Entries from a dataset ::
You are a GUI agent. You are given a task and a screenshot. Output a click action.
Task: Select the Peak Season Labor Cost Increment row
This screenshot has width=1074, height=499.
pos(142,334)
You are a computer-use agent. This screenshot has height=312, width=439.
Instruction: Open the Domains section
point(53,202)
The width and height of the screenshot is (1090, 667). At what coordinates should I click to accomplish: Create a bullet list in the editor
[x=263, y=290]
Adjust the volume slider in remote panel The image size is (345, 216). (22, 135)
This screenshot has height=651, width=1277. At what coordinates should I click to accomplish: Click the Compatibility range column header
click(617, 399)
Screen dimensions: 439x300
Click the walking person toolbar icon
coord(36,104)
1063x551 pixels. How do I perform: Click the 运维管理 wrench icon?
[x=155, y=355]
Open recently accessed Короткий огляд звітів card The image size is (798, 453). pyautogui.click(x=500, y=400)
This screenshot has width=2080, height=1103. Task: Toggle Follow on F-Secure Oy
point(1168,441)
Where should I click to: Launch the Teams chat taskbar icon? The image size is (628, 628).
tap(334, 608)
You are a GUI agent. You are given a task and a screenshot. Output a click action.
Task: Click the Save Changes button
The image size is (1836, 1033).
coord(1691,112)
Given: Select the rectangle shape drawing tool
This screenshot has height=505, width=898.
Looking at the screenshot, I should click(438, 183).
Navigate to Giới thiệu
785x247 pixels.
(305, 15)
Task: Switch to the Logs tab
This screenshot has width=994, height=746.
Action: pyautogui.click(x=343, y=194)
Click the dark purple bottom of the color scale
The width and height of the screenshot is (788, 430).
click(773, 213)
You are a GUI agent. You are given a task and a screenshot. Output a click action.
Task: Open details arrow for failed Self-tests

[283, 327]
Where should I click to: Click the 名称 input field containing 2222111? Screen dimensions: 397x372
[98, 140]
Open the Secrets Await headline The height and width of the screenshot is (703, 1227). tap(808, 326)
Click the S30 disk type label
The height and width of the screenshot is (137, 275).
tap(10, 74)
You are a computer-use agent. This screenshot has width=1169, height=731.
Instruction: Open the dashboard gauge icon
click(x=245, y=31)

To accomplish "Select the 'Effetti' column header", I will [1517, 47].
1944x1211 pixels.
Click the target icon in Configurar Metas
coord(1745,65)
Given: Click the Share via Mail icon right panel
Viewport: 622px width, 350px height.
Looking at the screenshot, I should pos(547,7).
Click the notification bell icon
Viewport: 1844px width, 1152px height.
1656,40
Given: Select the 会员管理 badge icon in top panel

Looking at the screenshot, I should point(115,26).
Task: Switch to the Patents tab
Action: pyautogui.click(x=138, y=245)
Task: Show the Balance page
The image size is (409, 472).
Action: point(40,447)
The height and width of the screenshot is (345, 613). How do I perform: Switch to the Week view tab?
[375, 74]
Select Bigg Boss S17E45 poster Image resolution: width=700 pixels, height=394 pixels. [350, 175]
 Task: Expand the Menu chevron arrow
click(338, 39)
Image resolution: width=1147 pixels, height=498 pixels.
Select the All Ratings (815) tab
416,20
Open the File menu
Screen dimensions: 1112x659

Task goal :: How many lines in the rows above contain the string "This"? Reply with the number alone.

Worked solution :: 7